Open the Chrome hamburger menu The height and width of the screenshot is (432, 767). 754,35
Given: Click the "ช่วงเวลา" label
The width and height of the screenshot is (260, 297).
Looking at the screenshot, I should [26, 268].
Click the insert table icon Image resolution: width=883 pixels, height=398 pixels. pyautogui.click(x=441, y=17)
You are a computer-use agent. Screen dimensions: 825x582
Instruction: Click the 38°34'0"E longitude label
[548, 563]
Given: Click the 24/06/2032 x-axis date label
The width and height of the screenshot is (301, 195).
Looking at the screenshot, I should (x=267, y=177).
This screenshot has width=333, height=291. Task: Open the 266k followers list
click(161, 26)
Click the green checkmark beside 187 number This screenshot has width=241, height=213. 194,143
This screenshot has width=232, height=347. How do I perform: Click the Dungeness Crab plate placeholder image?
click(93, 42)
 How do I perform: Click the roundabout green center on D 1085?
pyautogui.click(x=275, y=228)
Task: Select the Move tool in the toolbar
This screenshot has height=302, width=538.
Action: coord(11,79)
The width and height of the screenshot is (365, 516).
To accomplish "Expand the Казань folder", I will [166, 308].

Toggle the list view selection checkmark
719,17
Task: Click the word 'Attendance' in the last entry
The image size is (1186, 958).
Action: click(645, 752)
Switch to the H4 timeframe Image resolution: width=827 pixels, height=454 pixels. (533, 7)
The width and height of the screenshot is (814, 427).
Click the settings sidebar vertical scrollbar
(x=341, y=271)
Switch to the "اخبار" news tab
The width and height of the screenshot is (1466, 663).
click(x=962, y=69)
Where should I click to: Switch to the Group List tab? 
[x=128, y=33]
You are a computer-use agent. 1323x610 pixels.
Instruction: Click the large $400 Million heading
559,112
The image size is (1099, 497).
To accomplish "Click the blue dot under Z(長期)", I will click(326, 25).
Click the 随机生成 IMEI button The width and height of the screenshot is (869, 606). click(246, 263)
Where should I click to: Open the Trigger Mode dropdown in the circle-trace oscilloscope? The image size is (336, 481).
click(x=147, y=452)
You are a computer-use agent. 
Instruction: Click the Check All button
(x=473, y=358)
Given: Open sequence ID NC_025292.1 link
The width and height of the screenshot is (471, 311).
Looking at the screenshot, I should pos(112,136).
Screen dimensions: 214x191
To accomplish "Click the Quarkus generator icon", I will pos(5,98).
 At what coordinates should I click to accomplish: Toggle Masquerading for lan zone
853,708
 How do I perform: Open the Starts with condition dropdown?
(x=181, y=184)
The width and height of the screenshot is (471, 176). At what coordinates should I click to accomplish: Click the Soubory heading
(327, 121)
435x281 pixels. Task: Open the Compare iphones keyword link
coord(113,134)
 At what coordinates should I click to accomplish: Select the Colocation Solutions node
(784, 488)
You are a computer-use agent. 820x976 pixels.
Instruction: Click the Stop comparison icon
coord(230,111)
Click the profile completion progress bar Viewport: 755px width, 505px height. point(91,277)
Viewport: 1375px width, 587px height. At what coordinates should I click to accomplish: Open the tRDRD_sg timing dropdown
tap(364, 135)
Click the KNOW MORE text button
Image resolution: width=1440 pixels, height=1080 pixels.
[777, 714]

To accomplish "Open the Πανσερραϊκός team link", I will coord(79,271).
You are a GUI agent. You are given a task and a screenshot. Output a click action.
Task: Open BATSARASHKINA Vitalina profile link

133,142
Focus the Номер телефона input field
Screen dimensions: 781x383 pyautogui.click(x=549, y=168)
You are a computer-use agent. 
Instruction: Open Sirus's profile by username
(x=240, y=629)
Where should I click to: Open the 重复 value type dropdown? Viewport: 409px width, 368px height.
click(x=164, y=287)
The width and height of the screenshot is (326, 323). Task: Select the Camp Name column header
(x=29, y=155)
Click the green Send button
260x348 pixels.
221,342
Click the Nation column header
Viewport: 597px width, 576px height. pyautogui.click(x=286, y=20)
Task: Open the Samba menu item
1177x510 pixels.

_ _ _ _ _

The reply should consist of all the records, repeated exactly.

Open the Chrome hamburger menu The height and width of the screenshot is (432, 767). 754,35
Given: Click the "ช่วงเวลา" label
The width and height of the screenshot is (260, 297).
Looking at the screenshot, I should [26, 268].
Click the insert table icon Image resolution: width=883 pixels, height=398 pixels. pyautogui.click(x=441, y=17)
You are a computer-use agent. Screen dimensions: 825x582
Instruction: Click the 38°34'0"E longitude label
[548, 563]
Given: Click the 24/06/2032 x-axis date label
The width and height of the screenshot is (301, 195).
Looking at the screenshot, I should (x=267, y=177).
This screenshot has width=333, height=291. Task: Open the 266k followers list
click(161, 26)
Click the green checkmark beside 187 number This screenshot has width=241, height=213. 194,143
This screenshot has width=232, height=347. How do I perform: Click the Dungeness Crab plate placeholder image?
click(93, 42)
 How do I perform: Click the roundabout green center on D 1085?
pyautogui.click(x=275, y=228)
Task: Select the Move tool in the toolbar
This screenshot has height=302, width=538.
Action: coord(11,79)
The width and height of the screenshot is (365, 516).
To accomplish "Expand the Казань folder", I will [166, 308].

Toggle the list view selection checkmark
719,17
Task: Click the word 'Attendance' in the last entry
The image size is (1186, 958).
Action: click(645, 752)
Switch to the H4 timeframe Image resolution: width=827 pixels, height=454 pixels. (533, 7)
The width and height of the screenshot is (814, 427).
Click the settings sidebar vertical scrollbar
(x=341, y=271)
Switch to the "اخبار" news tab
The width and height of the screenshot is (1466, 663).
click(x=962, y=69)
Where should I click to: Switch to the Group List tab? 
[x=128, y=33]
You are a computer-use agent. 1323x610 pixels.
Instruction: Click the large $400 Million heading
559,112
The image size is (1099, 497).
To accomplish "Click the blue dot under Z(長期)", I will click(326, 25).
Click the 随机生成 IMEI button The width and height of the screenshot is (869, 606). click(246, 263)
Where should I click to: Open the Trigger Mode dropdown in the circle-trace oscilloscope? The image size is (336, 481).
click(x=147, y=452)
You are a computer-use agent. 
Instruction: Click the Check All button
(x=473, y=358)
Given: Open sequence ID NC_025292.1 link
The width and height of the screenshot is (471, 311).
Looking at the screenshot, I should pos(112,136).
Screen dimensions: 214x191
To accomplish "Click the Quarkus generator icon", I will pos(5,98).
 At what coordinates should I click to accomplish: Toggle Masquerading for lan zone
853,708
 How do I perform: Open the Starts with condition dropdown?
(x=181, y=184)
The width and height of the screenshot is (471, 176). At what coordinates should I click to accomplish: Click the Soubory heading
(327, 121)
435x281 pixels. Task: Open the Compare iphones keyword link
coord(113,134)
 At what coordinates should I click to accomplish: Select the Colocation Solutions node
(784, 488)
You are a computer-use agent. 820x976 pixels.
Instruction: Click the Stop comparison icon
coord(230,111)
Click the profile completion progress bar Viewport: 755px width, 505px height. point(91,277)
Viewport: 1375px width, 587px height. At what coordinates should I click to accomplish: Open the tRDRD_sg timing dropdown
tap(364, 135)
Click the KNOW MORE text button
Image resolution: width=1440 pixels, height=1080 pixels.
[777, 714]

To accomplish "Open the Πανσερραϊκός team link", I will coord(79,271).
You are a GUI agent. You are given a task and a screenshot. Output a click action.
Task: Open BATSARASHKINA Vitalina profile link

133,142
Focus the Номер телефона input field
Screen dimensions: 781x383 pyautogui.click(x=549, y=168)
You are a computer-use agent. 
Instruction: Open Sirus's profile by username
(x=240, y=629)
Where should I click to: Open the 重复 value type dropdown? Viewport: 409px width, 368px height.
click(x=164, y=287)
The width and height of the screenshot is (326, 323). Task: Select the Camp Name column header
(x=29, y=155)
Click the green Send button
260x348 pixels.
221,342
Click the Nation column header
Viewport: 597px width, 576px height. pyautogui.click(x=286, y=20)
Task: Open the Samba menu item
1177x510 pixels.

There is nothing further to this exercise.